-------- Data --------

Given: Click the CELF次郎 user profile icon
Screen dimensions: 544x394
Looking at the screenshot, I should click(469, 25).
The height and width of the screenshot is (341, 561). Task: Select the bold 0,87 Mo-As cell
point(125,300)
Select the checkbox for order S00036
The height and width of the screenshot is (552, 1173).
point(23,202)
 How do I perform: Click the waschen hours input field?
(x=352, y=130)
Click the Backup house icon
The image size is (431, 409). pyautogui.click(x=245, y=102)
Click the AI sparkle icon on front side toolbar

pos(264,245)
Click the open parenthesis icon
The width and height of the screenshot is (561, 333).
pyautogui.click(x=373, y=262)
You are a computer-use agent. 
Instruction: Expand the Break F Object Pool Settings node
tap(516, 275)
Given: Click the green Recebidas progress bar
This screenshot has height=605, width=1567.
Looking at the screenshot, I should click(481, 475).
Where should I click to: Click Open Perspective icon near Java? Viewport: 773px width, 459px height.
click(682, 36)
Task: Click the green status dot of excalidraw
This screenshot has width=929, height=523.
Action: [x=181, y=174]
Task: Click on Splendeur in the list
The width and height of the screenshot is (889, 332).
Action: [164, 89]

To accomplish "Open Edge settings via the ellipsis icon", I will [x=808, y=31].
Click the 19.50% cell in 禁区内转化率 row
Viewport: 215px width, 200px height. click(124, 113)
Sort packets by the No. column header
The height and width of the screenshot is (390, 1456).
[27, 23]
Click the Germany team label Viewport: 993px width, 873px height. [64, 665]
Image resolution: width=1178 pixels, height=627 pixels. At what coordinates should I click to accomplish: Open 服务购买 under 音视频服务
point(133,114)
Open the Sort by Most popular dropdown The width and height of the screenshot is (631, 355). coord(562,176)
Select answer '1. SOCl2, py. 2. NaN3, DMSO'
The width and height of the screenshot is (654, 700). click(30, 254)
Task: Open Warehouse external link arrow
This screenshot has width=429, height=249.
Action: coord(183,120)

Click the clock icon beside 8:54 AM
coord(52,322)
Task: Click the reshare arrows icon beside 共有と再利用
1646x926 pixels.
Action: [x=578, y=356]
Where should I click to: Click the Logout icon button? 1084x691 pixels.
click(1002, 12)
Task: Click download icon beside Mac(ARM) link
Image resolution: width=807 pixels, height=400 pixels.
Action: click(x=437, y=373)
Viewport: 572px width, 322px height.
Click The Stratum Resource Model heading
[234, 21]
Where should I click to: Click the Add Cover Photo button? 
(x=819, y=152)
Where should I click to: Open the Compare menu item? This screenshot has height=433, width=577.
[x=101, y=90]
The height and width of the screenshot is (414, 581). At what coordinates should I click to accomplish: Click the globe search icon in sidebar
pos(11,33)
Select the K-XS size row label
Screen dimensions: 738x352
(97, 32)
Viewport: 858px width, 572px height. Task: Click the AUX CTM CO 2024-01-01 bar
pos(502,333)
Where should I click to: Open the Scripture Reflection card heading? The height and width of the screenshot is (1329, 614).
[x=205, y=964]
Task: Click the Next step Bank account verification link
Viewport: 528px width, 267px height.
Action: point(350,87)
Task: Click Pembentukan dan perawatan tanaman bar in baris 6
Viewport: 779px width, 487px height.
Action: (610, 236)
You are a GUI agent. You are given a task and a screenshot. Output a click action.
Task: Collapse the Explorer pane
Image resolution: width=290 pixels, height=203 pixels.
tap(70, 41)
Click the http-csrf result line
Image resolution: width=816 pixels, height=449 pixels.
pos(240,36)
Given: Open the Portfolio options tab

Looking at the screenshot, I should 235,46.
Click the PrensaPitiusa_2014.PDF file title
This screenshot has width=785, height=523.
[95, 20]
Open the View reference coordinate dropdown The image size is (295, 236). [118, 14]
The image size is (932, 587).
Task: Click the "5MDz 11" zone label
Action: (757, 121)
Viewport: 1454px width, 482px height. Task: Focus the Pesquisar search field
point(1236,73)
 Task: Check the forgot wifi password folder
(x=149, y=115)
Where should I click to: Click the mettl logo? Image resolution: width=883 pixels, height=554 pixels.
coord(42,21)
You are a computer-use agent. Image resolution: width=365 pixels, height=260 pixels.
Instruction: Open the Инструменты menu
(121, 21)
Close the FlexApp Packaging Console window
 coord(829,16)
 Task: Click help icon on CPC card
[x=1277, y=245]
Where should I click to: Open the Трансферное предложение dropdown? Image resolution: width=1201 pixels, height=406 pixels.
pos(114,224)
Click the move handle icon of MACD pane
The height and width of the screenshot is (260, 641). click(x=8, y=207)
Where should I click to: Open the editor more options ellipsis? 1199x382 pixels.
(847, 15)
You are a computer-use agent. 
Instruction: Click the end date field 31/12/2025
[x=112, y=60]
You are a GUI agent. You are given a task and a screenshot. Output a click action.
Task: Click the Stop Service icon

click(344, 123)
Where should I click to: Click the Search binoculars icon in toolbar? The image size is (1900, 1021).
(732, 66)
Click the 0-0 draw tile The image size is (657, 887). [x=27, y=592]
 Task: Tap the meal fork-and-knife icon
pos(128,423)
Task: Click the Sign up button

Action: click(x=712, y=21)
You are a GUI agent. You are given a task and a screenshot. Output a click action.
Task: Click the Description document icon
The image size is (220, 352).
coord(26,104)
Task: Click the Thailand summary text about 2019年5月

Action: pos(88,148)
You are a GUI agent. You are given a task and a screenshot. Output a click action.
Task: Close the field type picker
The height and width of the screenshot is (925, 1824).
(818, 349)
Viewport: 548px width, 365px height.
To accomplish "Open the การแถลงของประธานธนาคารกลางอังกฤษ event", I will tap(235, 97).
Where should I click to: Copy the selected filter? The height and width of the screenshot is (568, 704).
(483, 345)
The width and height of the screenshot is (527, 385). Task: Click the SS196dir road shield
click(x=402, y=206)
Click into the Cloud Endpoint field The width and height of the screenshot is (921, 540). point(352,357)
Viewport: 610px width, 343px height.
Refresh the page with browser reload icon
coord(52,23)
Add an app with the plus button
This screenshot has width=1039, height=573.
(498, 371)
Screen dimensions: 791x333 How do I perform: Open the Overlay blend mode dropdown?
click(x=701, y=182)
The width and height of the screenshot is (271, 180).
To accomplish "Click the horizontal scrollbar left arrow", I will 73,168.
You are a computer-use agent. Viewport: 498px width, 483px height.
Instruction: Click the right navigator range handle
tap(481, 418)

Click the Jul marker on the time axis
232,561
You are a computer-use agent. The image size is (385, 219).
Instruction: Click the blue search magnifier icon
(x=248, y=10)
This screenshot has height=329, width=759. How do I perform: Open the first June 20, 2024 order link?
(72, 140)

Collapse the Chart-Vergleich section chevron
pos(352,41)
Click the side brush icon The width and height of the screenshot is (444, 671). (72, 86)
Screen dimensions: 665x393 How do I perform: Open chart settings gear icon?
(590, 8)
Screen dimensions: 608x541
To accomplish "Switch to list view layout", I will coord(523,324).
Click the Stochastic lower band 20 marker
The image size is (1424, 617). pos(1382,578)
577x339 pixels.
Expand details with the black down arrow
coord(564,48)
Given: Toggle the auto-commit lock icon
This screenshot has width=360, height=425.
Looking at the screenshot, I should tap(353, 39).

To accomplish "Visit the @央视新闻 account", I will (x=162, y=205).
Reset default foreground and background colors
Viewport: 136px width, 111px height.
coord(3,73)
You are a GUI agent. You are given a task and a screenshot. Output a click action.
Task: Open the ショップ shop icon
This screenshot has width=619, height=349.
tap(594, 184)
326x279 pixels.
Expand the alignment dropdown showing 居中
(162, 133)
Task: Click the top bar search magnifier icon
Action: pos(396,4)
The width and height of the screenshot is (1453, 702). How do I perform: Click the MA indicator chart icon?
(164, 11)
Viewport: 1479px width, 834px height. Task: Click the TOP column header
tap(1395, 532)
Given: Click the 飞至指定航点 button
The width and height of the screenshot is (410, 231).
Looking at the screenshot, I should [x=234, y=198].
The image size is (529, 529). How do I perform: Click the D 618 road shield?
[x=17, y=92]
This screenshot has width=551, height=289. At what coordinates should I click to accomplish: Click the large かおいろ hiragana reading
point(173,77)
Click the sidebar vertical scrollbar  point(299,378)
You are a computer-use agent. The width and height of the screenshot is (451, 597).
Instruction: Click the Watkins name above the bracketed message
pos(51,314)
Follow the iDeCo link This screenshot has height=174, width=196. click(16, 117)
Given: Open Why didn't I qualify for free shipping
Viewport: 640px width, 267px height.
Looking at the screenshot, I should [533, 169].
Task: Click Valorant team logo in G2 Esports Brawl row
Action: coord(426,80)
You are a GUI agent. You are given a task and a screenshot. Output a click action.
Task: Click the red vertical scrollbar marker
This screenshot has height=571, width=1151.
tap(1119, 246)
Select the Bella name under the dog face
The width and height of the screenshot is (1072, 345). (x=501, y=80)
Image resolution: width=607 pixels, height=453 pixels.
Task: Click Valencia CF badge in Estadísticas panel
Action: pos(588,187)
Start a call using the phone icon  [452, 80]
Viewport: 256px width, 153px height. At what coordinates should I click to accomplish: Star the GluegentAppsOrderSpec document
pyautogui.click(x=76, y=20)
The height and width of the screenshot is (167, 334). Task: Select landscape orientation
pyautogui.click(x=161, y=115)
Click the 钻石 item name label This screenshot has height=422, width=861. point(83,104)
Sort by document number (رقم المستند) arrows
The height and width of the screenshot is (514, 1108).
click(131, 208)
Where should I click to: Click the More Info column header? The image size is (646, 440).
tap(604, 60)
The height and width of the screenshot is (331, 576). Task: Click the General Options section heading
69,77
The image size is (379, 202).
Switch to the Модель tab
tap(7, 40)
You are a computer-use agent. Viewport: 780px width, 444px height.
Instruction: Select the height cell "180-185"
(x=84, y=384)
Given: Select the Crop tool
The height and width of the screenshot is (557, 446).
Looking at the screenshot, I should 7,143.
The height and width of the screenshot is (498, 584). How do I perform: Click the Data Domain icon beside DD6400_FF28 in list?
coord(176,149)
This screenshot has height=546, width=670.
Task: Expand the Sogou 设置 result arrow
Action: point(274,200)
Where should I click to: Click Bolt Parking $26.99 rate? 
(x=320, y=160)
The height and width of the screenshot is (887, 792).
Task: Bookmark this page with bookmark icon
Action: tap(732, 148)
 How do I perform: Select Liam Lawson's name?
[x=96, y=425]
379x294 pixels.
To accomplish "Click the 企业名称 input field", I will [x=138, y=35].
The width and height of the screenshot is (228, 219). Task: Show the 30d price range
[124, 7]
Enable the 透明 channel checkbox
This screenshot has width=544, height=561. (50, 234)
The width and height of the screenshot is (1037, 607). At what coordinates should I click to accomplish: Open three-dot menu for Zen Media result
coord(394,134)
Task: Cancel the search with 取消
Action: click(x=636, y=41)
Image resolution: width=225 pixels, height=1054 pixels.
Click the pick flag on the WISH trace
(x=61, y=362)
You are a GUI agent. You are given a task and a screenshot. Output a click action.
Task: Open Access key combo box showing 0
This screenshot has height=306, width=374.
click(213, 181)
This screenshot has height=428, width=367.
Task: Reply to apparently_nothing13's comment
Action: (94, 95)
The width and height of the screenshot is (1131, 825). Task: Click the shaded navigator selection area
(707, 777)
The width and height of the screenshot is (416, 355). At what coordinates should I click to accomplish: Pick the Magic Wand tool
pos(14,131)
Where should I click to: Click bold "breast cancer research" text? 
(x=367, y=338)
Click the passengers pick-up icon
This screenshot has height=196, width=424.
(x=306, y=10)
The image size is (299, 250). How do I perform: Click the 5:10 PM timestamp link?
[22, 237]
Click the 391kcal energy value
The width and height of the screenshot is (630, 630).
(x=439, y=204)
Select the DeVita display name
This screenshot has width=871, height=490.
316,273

--------

● **About this exercise**: Report every line in the listing that holds the word "computer".

● **The completed task**:
You are a computer-use agent. 
You are a computer-use agent. Image resolution: width=365 pixels, height=260 pixels.
You are a computer-use agent. 
You are a computer-use agent. Viewport: 498px width, 483px height.
You are a computer-use agent. The image size is (385, 219).
You are a computer-use agent. The width and height of the screenshot is (451, 597).
You are a computer-use agent. Viewport: 780px width, 444px height.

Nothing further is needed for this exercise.